LEWISTON – Much-improved conditions off the Oregon coast may signal a reprieve for Snake River and Columbia River salmon and steelhead that have endured a string of lean years in the northern Pacific Ocean.
According to scientists with the National Oceanic and Atmospheric Administration, 2021 posted the second-best ocean condition score across a 24-year dataset and was the best year on record in one key category – the density of northern copepods. The tiny, energy-rich organisms are packed with lipids and, when abundant, can cause an explosion of growth for dozens of species.
“It’s those lipids that are really important for the energy at the base of the food chain,” said Jennifer Fisher, a scientist at the NOAA’s Northwest Science Center who tracks ocean conditions off the coast of Newport, Oregon. “It just translates up the food chain.”
That should mean when juvenile salmon and steelhead flushed out of the Columbia River and into the ocean last spring and summer, they found plenty to eat. The good ocean conditions – which include cold water and abundant upwelling – often lead to higher than average survival for salmon and steelhead during their time in salt water, and thus higher freshwater returns.
If the improved conditions produce a survival bump, it should first be reflected later this year with the return of jack spring chinook, coho salmon and A-run steelhead that spend just one year in salt water.

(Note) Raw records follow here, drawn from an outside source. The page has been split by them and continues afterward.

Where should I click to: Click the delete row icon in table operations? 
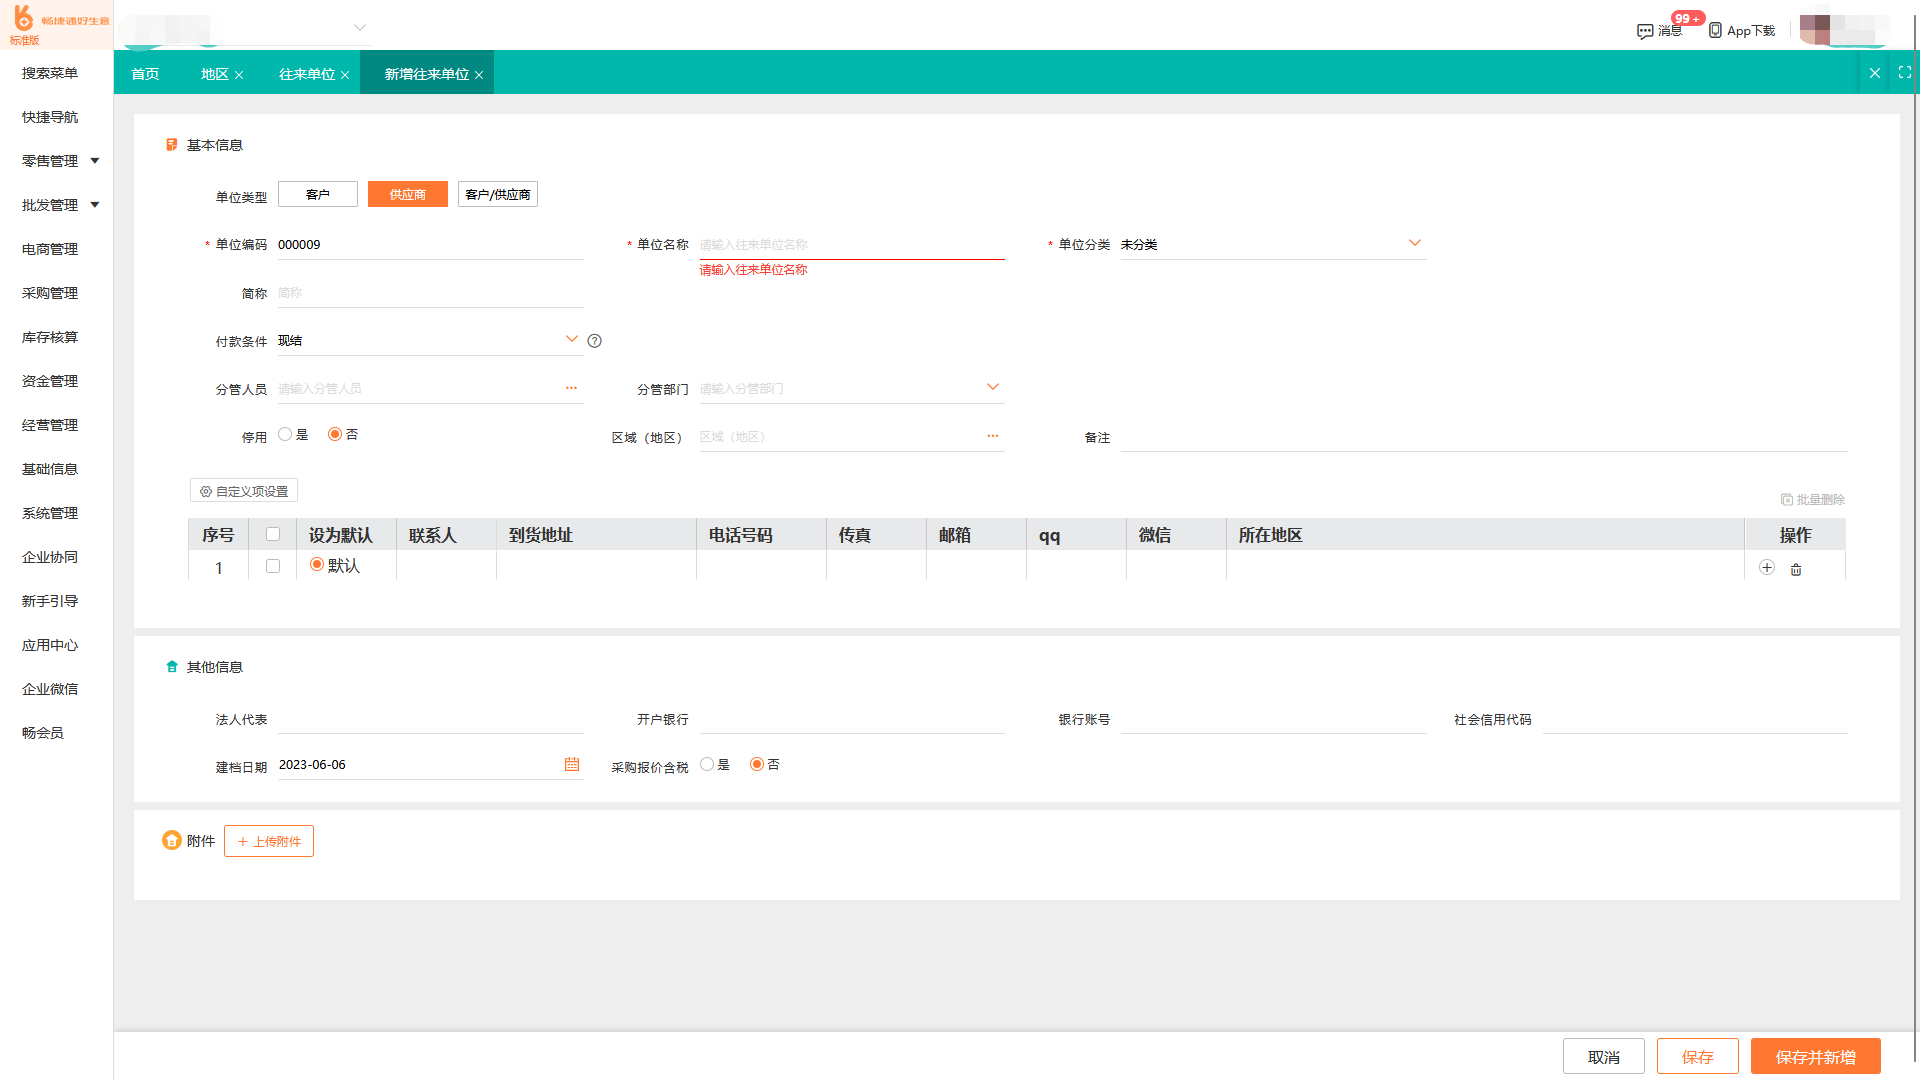click(1796, 568)
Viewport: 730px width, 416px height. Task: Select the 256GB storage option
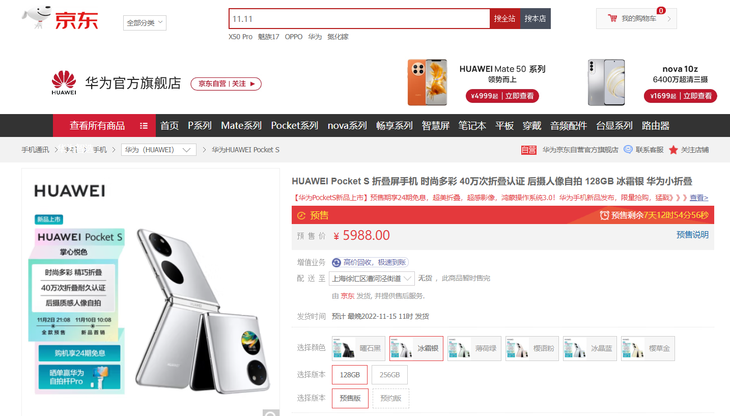[390, 375]
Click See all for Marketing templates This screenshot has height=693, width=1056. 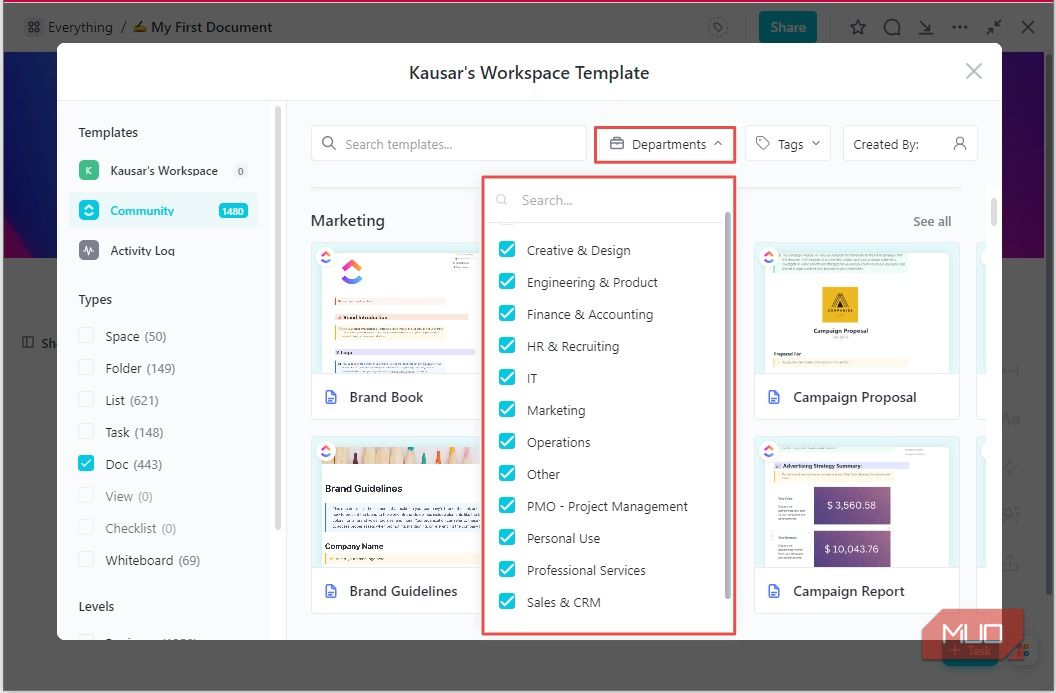[x=931, y=221]
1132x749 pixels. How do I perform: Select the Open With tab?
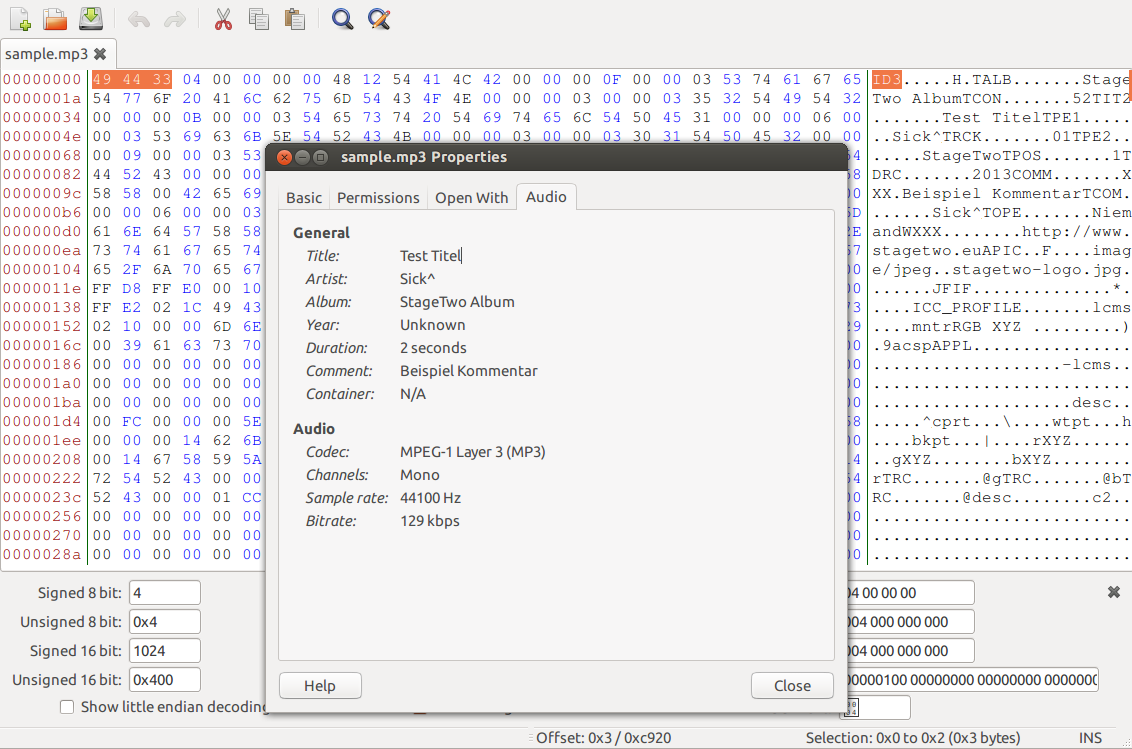point(471,198)
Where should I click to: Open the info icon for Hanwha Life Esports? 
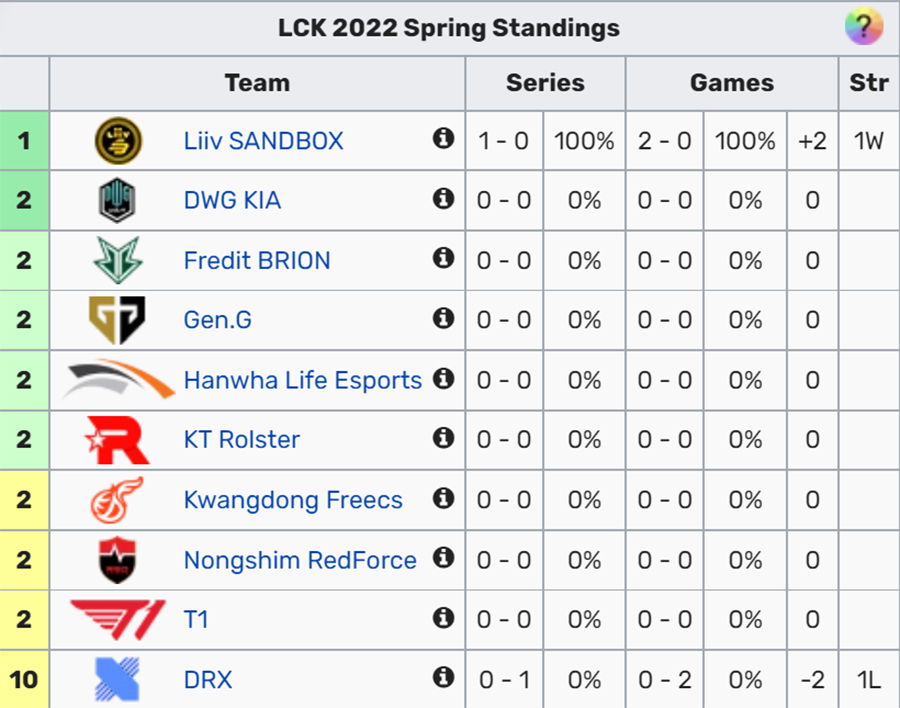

But the bigger payoff could be in 2023 when adult spring and fall chinook salmon and B-run steelhead return home after two or more years at sea.
That is what happened after 2008, the best ocean condition year on record. More than 300,000 steelhead and 88,000 jack spring chinook were counted at Lower Granite Dam in 2009 and adult spring chinook returned in abundant numbers in 2010.
“There is certainly some optimism all along the West Coast and in the Columbia basin given the conditions we are seeing out in the ocean,” said Lance Hebdon, fisheries bureau chief for the Idaho Department of Fish and Game at Lewiston. “We hit the bottom a year or two ago and we may have a little breathing room in the future. The proof will be in adult returns.”
For David Johnson, director of the Nez Perce Tribe Department of Fisheries Resources Management, the change in ocean fortunes couldn’t have been better timed. Last year, the tribe found 42% of wild Snake River spring chinook populations and 19% of wild steelhead are tipping toward extinction.
“It is really a blessing that the ocean is looking like it does,” Johnson said. “We are just really happy about that.”
He wants the region to move swiftly so fisheries managers can take advantage of expected higher returns of wild spring and summer chinook salmon from places like the middle and south forks of the Salmon River. Johnson and the tribe has advocated for taking a portion of those fish – protected as threatened under the Endangered Species Act – and placing them in an emergency hatchery program. Under the tribe’s plan, the hatchery would be located in the lower Columbia River so the fish would not have to contend with dams on the Columbia and Snake rivers.
“I feel like we have to race to get something done knowing there is going to be a downturn, that the climate is changing and we have to deal with that,” he said. “Having more fish back certainly kind of puts us in a different place relative to harvest. There may be some semblance of a fishery. But relative to the wild populations we have been so concerned about, I think this is a sign we’ve got to get off our duff and get going and do what we can while we have some fish on hand.”
Fisher said how long the good conditions will last is anybody’s guess. In decades past, ocean conditions have been cyclical and fairly reliable but they have become more erratic of late, possibly a symptom of climate change.
Johnson fears a return of poor conditions that started with a marine heat wave known as The Blob in 2014. The warm water hammered salmon and steelhead runs up and down the West Coast. Starting then and continuing into the following six or so years, Fisher said southern copepods that are smaller and lower in lipids dominated coastal waters. Returns of salmon and steelhead were largely below average and in some years were dismal.
“Fingers crossed,” Fisher said, that “maybe we are going into a longer (good ocean) cycle or maybe we have broken a warm cycle and may now get a few years of decent ocean conditions.”